Dans le cadre du lancement cette semaine de la nouvelle émission Vox pop de Radio-Canada, nous nous penchons sur cette pratique, qui fait partie de notre quotidien de consommateurs et de producteurs de contenus médiatiques. Une chose est sûre, la question n'a laissé personne indifférent!

Un texte de Julien Morissette, à l'émission Les malins plaisirs

Définissons d'abord le phénomène. Guy Bertrand, notre conseiller linguistique préféré, définit le vox pop comme étant « les opinions recueillies auprès de simples citoyens dans des lieux publics ou dans des cabines spéciales munies de caméras et de systèmes d'enregistrement de la voix. »

Des « béquilles pour les médias »

Comme un peu de latin n'a jamais fait de mal à personne, vox populi renvoie à « la voix du peuple ». Mais ce même peuple veut-il réellement se voir et s'entendre en ondes? Si vous posez la question aux spécialistes qui s'intéressent aux pratiques journalistiques, vous aurez des réponses plutôt négatives.

Selon Marc-François Bernier, professeur en journalisme à l'Université d'Ottawa, les vox pop représentent « une façon très économique de remplir du temps d'antenne, en plus de donner une impression de proximité au public. »

Même son de cloche chez Alain Saulnier, ancien directeur général de l'information à Radio-Canada. Maintenant professeur invité en journalisme à l'Université de Montréal, il a récemment écrit que « les vox pop sont à [s]on avis des béquilles pour les médias en période de disette. »

De son côté, en étudiant la question du journalisme culturel, l'essayiste et blogueuse Catherine Voyer-Léger écrivait dans son essai Métier critique que « le 1er janvier 2014, le Téléjournal présentait un vox pop sur le Bye Bye 2013, ce qui est sans doute le comble du journalisme culturel à la fois convergent et complètement vide. »

L'opinion des journalistes

En interrogeant quelques reporters de la salle des nouvelles d'ICI Ottawa-Gatineau, il semble que cette aversion des universitaires pour les vox pop soit partagée par un bon nombre de journalistes, qui doivent produire quotidiennement des reportages.

Laurie Trudel, journaliste à ICI Ottawa-Gatineau, exprime une certaine réticence et fait preuve de prudence lorsqu'elle doit recueillir l'opinion des passants. « Le danger est que les gens ne comprennent pas la question et qu'ils répondent un peu n'importe quoi », souligne-t-elle. « Avec nos contraintes de production, ça peut malheureusement devenir la voie rapide... Ça aussi, ça représente un danger. »

Nathalie Tremblay, journaliste depuis 29 ans, a fait des centaines de micros-trottoirs sur une vaste gamme de sujets.
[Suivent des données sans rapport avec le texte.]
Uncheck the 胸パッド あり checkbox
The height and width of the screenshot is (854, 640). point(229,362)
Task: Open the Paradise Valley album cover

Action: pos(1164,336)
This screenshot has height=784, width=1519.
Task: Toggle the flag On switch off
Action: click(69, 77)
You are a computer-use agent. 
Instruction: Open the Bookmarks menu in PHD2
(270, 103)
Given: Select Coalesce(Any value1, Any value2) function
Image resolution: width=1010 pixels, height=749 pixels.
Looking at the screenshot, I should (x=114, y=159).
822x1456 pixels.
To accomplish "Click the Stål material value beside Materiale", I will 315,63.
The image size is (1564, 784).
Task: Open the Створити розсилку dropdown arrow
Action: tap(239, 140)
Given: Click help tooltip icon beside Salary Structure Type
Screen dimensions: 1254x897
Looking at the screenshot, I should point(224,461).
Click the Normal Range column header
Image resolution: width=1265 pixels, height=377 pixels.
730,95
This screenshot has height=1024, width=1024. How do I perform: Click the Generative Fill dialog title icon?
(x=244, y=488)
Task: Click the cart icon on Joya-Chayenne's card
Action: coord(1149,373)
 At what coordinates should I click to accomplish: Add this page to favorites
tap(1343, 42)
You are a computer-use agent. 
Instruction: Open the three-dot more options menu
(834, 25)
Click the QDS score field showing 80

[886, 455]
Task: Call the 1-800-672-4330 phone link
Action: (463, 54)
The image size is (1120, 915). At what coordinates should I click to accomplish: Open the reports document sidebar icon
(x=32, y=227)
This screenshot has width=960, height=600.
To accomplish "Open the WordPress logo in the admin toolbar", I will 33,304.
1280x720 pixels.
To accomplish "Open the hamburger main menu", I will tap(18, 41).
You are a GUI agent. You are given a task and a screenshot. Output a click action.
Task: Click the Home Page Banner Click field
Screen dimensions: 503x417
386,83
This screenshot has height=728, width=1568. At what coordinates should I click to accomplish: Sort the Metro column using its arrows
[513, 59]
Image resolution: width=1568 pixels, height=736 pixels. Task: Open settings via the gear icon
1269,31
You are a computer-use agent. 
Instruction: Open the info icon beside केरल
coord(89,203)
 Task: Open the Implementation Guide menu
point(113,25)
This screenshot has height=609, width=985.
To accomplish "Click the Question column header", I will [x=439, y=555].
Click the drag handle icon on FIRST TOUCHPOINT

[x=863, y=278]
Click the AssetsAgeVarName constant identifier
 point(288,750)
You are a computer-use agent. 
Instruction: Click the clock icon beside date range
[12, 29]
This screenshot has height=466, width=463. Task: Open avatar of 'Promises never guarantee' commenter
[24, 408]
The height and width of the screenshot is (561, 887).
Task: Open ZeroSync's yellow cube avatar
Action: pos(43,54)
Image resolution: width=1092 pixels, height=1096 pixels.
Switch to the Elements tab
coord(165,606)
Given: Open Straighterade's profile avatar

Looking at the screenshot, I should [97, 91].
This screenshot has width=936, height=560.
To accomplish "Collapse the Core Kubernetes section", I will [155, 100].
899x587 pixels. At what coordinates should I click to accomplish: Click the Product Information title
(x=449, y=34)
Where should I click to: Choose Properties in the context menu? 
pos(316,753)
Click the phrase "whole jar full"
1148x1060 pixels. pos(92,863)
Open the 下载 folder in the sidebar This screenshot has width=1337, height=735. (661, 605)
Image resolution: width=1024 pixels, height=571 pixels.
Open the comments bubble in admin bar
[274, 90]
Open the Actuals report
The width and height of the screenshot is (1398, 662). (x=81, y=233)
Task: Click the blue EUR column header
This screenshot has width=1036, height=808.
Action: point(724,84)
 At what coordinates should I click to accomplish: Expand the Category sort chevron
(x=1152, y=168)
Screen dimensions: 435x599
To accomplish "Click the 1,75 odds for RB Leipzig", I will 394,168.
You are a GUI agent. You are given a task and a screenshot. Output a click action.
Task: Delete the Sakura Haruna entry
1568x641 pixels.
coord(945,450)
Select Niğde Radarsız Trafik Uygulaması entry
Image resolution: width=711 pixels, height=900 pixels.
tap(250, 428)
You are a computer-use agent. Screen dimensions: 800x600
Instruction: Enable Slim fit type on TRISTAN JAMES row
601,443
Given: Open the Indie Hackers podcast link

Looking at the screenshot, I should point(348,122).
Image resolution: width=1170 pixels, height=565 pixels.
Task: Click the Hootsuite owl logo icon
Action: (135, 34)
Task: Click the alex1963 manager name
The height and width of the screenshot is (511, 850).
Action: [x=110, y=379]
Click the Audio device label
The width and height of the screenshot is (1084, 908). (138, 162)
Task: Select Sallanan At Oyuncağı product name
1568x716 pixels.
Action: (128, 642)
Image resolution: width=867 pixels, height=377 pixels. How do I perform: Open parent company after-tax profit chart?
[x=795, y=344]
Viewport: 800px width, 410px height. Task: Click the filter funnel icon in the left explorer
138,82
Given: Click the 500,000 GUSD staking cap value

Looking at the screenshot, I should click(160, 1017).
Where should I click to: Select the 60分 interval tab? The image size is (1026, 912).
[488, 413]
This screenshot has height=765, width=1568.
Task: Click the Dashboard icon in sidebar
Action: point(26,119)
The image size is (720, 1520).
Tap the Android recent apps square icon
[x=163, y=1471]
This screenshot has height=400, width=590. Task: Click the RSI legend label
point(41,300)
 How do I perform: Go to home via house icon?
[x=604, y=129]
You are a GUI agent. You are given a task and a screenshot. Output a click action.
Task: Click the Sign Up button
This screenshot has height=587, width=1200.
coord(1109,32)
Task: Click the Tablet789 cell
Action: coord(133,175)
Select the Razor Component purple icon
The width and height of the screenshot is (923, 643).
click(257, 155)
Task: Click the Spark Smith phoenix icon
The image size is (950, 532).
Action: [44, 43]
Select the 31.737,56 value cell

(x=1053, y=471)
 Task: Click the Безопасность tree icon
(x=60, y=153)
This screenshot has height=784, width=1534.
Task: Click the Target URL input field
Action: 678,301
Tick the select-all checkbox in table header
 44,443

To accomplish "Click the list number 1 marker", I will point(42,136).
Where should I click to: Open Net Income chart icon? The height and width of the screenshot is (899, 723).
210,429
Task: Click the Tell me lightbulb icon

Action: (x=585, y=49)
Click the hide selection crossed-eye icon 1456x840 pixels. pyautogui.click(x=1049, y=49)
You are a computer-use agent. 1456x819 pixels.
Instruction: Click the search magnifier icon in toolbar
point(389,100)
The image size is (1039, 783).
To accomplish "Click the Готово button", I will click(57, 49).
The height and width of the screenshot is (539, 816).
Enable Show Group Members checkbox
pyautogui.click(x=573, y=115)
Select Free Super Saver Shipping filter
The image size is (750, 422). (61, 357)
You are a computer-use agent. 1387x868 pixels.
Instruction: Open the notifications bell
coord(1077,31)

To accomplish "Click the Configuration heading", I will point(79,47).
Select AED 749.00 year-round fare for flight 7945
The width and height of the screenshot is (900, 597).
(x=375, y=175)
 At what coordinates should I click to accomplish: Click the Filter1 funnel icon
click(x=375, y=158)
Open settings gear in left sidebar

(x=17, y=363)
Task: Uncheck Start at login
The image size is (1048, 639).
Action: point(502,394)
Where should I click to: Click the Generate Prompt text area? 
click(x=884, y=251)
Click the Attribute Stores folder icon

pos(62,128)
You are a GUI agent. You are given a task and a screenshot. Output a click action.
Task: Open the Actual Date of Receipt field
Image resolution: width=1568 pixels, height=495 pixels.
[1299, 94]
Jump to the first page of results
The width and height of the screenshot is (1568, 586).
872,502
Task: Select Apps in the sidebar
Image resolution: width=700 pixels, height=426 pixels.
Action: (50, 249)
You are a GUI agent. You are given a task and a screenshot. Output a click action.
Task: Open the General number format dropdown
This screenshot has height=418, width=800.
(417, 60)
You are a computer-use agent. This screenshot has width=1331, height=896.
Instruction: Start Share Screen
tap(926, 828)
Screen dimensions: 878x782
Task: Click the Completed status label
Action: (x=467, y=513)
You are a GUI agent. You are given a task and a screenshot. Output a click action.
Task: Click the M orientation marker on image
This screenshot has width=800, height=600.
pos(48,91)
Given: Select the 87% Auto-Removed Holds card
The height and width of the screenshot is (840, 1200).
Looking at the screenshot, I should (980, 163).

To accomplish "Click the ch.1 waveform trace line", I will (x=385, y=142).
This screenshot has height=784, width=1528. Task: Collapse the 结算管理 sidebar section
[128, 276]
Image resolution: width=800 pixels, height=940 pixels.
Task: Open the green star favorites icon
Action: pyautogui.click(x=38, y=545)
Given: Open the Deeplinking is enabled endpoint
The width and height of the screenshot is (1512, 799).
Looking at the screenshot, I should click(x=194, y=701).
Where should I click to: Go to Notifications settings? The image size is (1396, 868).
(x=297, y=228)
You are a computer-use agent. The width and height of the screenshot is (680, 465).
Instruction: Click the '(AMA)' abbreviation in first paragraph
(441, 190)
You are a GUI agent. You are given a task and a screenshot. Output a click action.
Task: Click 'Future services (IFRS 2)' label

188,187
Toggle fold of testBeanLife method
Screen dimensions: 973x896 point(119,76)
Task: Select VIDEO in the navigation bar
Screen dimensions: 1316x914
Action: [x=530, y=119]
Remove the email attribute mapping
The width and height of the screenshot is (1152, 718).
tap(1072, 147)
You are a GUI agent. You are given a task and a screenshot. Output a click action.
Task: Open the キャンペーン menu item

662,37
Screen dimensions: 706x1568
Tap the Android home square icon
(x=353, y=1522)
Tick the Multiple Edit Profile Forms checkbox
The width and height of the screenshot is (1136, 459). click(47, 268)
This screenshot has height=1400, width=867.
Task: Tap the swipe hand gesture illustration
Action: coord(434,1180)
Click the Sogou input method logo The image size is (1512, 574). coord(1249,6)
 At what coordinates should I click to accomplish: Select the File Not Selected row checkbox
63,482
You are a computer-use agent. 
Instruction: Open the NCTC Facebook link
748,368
Elle croit que le public a réellement besoin de forums pour exprimer ses opinions par rapport aux enjeux d'actualité et de société.

Le point de vue d'un gestionnaire

Selon le chef de l'information d'ICI Ottawa-Gatineau, Yvan Cloutier, les micros-trottoirs permettent d'établir un contact direct avec le public. Il croit que les réponses des « gens ordinaires » permettent d'obtenir un contenu que les journalistes n'auraient pas pu trouver ailleurs, que ce soit auprès des porte-paroles, des politiciens ou des gestionnaires. Ayant lui-même passé de reporter à gestionnaire, il doit souvent débattre de la question avec des reporters, qui remettent en question l'utilité des vox pop.

Le vox pop à l'ère des réseaux sociaux

Marc-François Bernier rappelle que les vox pop ont été valorisés par les spécialistes du marketing des médias à partir des années 1970. Les sections pour commenter les articles et les nouvelles sur Internet et les réseaux sociaux sont donc de dignes héritiers du micro-trottoir.

Les journalistes rencontrés s'entendent pour dire que les commentaires des internautes ne remplaceront pas les vox pop. Le journaliste Patrick Pilon, spécialiste en nouvelles technologies, observe que les internautes se permettent de commenter rapidement et plus abondamment que lorsqu'ils sont devant un journaliste, micro ou caméra à la main.

La pratique du vox pop ne semble pas s'essouffler, malgré les critiques et les nouvelles manières de recueillir l'opinion du public. Qui sait, peut-être qu'un futur André Robitaille animera un Vox Pop 2 dans cinquante ans?